R2 : Expérimenter la mise en place dans les forces d’une interface utilisateur standard (smartphone ou tablette, muni d’une surcouche de sécurité au juste nécessaire), avec accès au réseau et service de géolocalisation : stimuler de nouveaux usages et permettre l’éclosion d’applications présentant un intérêt opérationnel.

R3 : Se doter d’outils de pilotage de la transformation digitale, en caractérisant et en déclinant les enjeux stratégiques associés à la maîtrise des données : élaborer une gouvernance de la donnée inversant la logique de partage de l’information (au sein d’un large périmètre de confiance : « tout partager par défaut, sauf exception »).

R4 : Conduire une réflexion sur les enjeux sociaux d’une « plateformisation » de l’écosystème : anticiper les évolutions du cadre réglementaire pour préserver l’intérêt commun.

R5 : Stimuler une veille active des innovations technologiques pour évaluer leur potentiel de rupture.

References   [ + ]

1. Néologisme popularisé par Maurice Lévy (entretien au Financial Times en décembre 2014) en référence au phénomène initié par la société Uber® dans le domaine du transport des personnes.
2. Du nom de l’économiste d’origine autrichienne Joseph Schumpeter qui a théorisé ce phénomène dans son ouvrage Histoire de l’analyse économique (1954).
3. Ancêtre de la DGA, créé sur la décision du général de Gaulle en 1961, afin de doter la France de l’arme nucléaire.
4. Décision de DCNS (devenue Naval Group) de sortir les activités R&D des usines pour les mettre au cœur des activités d’innovation avec d’autres laboratoires et universitaires.
5. Partenariat entre ProbaYes et MBDA dans le domaine du guidage de missiles.
6. Acquisition de Vormetrics par Thales dans le domaine de la protection des données.
7. Abandon des démarches d’externalisation envisagées dans les projets Nectar (satellites de communication) et BSAH (domaine naval).
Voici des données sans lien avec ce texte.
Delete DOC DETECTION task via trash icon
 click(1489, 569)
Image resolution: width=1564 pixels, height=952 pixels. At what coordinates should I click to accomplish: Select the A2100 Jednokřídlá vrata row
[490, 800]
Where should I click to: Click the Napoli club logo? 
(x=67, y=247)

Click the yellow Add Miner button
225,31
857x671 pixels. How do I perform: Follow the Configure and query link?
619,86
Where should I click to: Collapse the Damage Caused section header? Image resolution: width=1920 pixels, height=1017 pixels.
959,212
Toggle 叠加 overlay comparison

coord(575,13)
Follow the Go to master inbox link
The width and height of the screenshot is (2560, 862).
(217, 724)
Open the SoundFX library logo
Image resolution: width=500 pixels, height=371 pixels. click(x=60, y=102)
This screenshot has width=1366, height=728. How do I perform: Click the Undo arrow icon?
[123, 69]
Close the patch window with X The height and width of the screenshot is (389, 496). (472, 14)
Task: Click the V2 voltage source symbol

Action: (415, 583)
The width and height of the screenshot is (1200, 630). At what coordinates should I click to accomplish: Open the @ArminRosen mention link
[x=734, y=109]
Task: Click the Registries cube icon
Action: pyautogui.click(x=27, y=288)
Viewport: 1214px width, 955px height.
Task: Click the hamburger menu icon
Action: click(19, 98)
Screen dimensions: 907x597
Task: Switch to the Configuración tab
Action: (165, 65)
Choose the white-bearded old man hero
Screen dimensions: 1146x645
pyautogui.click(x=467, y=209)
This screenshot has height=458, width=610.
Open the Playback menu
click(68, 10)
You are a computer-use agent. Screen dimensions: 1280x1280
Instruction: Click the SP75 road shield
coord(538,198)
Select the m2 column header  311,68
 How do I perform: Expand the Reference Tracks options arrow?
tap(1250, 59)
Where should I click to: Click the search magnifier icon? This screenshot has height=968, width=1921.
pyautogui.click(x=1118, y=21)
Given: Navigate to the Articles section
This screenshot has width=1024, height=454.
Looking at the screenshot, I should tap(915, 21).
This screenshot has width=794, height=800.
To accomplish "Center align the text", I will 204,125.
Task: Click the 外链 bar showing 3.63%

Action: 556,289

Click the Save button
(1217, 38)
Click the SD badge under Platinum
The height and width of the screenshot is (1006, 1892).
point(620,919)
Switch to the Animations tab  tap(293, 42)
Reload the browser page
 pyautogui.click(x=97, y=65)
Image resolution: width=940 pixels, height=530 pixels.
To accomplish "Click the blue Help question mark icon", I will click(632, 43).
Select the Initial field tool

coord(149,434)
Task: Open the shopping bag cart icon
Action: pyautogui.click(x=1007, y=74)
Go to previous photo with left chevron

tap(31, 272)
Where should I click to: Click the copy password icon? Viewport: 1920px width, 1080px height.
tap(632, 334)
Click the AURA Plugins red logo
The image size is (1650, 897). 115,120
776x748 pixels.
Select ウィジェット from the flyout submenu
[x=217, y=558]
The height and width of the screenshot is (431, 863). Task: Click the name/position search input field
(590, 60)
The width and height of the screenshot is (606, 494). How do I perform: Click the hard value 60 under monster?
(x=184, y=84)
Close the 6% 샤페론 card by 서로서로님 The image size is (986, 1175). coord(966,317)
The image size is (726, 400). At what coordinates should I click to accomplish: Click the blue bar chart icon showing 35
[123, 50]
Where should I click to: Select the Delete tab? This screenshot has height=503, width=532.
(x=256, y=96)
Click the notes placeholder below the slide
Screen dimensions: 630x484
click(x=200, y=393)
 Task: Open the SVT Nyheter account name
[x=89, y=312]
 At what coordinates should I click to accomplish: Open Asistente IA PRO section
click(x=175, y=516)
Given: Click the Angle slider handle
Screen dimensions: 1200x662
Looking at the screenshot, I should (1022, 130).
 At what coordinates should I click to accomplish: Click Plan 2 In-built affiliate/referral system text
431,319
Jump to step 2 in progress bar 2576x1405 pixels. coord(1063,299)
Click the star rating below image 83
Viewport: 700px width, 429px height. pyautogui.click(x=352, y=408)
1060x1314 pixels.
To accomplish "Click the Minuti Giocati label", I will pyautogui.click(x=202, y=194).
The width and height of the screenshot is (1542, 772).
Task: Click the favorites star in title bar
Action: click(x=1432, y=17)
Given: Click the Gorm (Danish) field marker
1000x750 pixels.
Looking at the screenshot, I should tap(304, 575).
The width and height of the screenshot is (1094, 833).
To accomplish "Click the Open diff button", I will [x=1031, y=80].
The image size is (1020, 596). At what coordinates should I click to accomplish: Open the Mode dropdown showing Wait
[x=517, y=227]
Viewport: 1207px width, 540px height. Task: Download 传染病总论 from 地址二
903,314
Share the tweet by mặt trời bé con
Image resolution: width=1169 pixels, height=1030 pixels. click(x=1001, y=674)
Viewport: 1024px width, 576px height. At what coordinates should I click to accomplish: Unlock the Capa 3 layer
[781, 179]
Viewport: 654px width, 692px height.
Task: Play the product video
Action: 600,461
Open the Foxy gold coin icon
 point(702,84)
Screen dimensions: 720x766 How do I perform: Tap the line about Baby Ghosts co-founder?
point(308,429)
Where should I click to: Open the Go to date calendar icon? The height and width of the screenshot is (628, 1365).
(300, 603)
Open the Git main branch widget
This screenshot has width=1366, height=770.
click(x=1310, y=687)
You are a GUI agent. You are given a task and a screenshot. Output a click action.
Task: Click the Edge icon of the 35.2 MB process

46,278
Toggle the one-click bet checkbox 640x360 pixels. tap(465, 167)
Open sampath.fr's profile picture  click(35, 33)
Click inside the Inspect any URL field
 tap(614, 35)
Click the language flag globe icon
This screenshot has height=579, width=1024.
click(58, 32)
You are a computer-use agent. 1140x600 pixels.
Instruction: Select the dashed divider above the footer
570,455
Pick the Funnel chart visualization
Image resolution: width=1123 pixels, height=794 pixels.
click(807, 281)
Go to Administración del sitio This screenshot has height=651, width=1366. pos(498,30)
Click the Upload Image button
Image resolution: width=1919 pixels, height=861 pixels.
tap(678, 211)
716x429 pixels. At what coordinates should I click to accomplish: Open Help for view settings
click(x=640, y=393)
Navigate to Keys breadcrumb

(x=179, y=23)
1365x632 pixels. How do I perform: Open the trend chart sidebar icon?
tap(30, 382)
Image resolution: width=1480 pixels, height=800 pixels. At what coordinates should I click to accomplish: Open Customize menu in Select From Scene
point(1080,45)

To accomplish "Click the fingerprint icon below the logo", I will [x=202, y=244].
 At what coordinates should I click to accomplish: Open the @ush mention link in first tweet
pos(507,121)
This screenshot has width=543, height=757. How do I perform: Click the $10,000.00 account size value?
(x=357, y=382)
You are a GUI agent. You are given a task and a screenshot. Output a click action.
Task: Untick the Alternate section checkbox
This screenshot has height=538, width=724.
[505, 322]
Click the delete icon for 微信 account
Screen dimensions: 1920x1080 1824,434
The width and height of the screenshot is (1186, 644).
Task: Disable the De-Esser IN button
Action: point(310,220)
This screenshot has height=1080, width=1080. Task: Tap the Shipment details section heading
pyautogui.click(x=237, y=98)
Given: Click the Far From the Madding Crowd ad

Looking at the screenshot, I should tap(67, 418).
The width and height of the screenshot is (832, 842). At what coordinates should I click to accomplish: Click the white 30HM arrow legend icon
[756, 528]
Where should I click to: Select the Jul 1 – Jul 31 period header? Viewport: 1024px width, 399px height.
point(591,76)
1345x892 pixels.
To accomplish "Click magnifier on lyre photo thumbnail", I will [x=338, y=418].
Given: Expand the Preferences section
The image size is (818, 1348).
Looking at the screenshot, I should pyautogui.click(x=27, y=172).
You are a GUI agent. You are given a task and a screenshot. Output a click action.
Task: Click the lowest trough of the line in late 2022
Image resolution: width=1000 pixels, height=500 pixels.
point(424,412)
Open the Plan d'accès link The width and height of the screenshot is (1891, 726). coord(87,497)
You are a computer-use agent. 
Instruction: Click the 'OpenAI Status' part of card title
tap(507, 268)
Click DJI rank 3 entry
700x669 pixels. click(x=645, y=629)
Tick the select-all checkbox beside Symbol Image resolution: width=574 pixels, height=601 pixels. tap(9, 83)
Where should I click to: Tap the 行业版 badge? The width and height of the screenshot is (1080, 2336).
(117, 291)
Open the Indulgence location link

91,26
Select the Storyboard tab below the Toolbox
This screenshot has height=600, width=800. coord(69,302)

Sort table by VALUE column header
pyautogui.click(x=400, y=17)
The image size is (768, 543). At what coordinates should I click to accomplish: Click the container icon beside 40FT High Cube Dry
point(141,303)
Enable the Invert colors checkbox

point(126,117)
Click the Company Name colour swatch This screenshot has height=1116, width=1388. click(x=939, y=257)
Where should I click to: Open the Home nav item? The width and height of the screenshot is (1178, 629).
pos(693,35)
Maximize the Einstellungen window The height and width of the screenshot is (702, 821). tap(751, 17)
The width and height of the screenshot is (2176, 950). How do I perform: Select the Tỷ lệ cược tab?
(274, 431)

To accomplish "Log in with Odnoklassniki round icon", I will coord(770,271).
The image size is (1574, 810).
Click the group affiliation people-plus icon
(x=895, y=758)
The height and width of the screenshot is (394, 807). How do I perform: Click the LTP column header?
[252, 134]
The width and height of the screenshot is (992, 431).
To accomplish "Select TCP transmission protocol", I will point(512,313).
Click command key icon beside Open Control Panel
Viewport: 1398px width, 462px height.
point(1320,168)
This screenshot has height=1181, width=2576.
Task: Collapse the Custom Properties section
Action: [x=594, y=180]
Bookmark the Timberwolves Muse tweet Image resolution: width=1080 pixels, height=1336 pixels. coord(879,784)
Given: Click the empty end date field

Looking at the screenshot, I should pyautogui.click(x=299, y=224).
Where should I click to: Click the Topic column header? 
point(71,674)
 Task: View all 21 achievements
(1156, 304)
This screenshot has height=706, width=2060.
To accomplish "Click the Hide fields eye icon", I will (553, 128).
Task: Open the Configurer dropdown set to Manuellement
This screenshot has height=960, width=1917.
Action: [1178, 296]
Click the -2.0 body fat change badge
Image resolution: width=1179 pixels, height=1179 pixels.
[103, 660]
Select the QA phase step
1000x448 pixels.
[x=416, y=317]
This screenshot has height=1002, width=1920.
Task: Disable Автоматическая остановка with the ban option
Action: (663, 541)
Renonciation à la mise en place de sociétés de projet (envisagées dans un objectif essentiellement financier).
8. Exemples du marché de MCO du système Félin, confié en 2015 à la société NSE au détriment de Sagem DS ou du marché « Pneus-Piles-Batteries » attribué à Ineo Support Global face à Nexter, fin 2012.
9. Les technologies permettant une mobilité et une connectivité universelle (constellation de satellites en orbite basse) sont d’ores et déjà en gestation.
10. À l’image du système Coyote® qui a supplanté les détecteurs de radars plus complexes, onéreux et prohibés.
11. Décret n° 2016-360 du 25 mars 2016 (en conformité avec la directive européenne 2014/24/UE).
12. Dans la limite d’un plafond de 418 000
13. La société Uber® mise à terme sur l’utilisation de véhicules autonomes pour se passer des chauffeurs.